Social media has become about all of these things that are not social. With that said, it is time that social media gets back to basics and focuses on being social again.
One of social media’s greatest traits is that it provides users access to a seemingly endless amount of information, which has made it an invaluable tool for disseminating news across the world. However, it seems like we are discovering that there is such a thing as too much information.
On the major social media platforms, users’ news feeds are currently determined by their social network, as well as algorithms and advertisements selected by the platforms—essentially, from within and without. This information from without—from sources that users have not chosen to follow—can overwhelm.
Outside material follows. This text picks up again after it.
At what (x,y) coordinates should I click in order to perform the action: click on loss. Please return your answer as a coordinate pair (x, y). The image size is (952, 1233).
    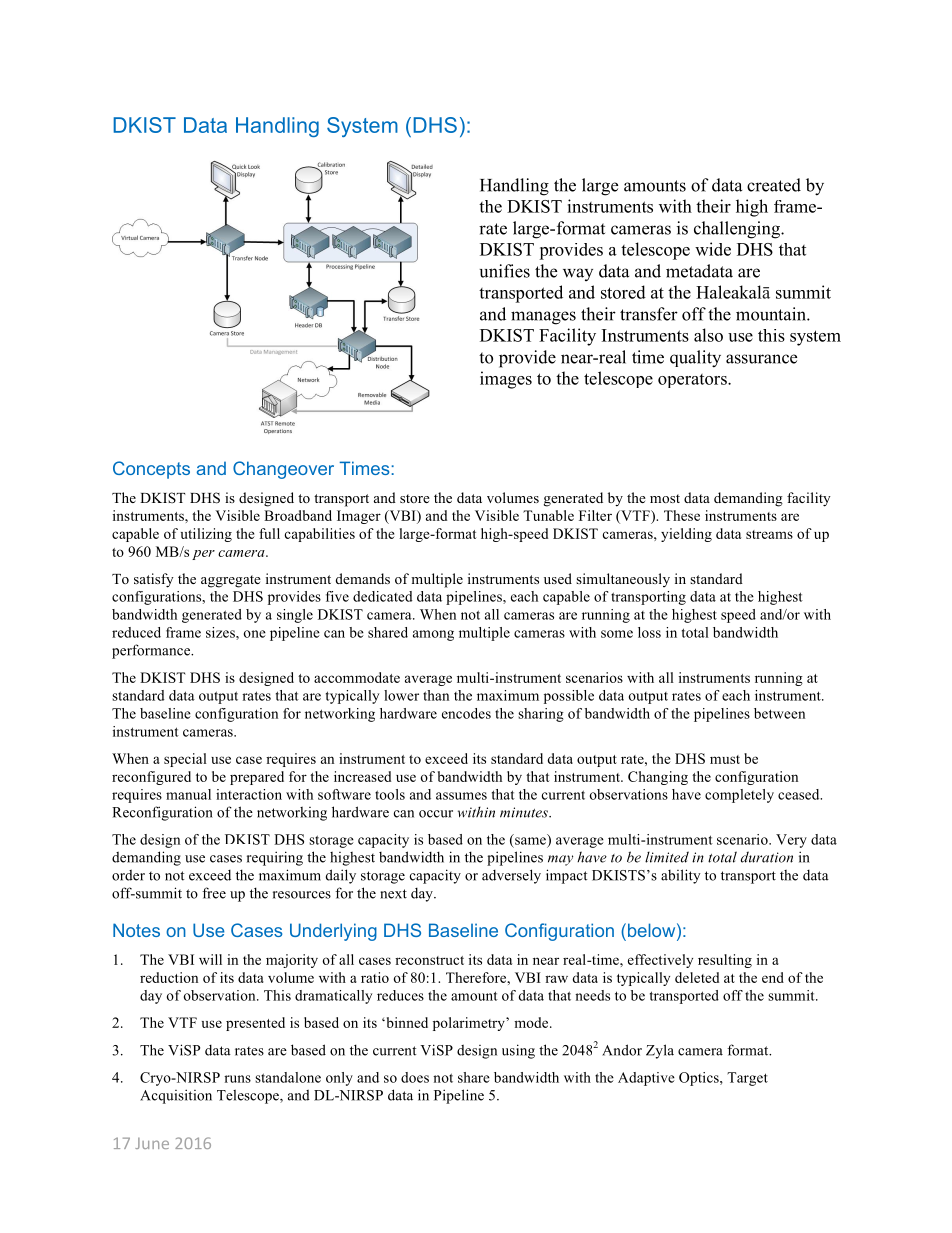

Users follow other users—friends or celebrities—because that is who they are interested in learning about or receiving information from. By scaling back and allowing users’ news feeds to be determined solely by their social networks, platforms can avoid encumbering users with too much information, creating a more digestible and navigable experience.
The most common reason why people use social media is to keep in touch with what their friends are doing, suggesting that it is most often used for social purposes. People want to connect with one another, and social media helps them do that.
It is important that these connections are valuable and fruitful, and serve as more than just a digital connection, but also a connection in life. Social media should complement your social life, not be your social life. By including features like sharable calendars and mood-specific chat, social media platforms can fit into users’ larger social lives as tools and serve greater purposes than just places to share thoughts, political opinions and pictures.
While social media does need to be more than just a center for sharing, sharing still needs to be a major part of it. Users have traditionally been able to share content and thoughts with each other, but social media needs to go further than that.
Platforms can take major steps forward by allowing users to share the revenue. Users attract revenue—be it advertising or otherwise—so logically, they should be rewarded for what they generate.
Enabling users to buy and sell directly through social platforms is a win-win proposition. For users, it means a one-stop shop for social interaction and social commerce. For social media platforms, it means becoming a more attractive destination for potential users. For both parties, it means a consolidated, simplified experience. In addition to being a smoother experience, allowing users to earn from social media platforms makes them tangibly fulfilling.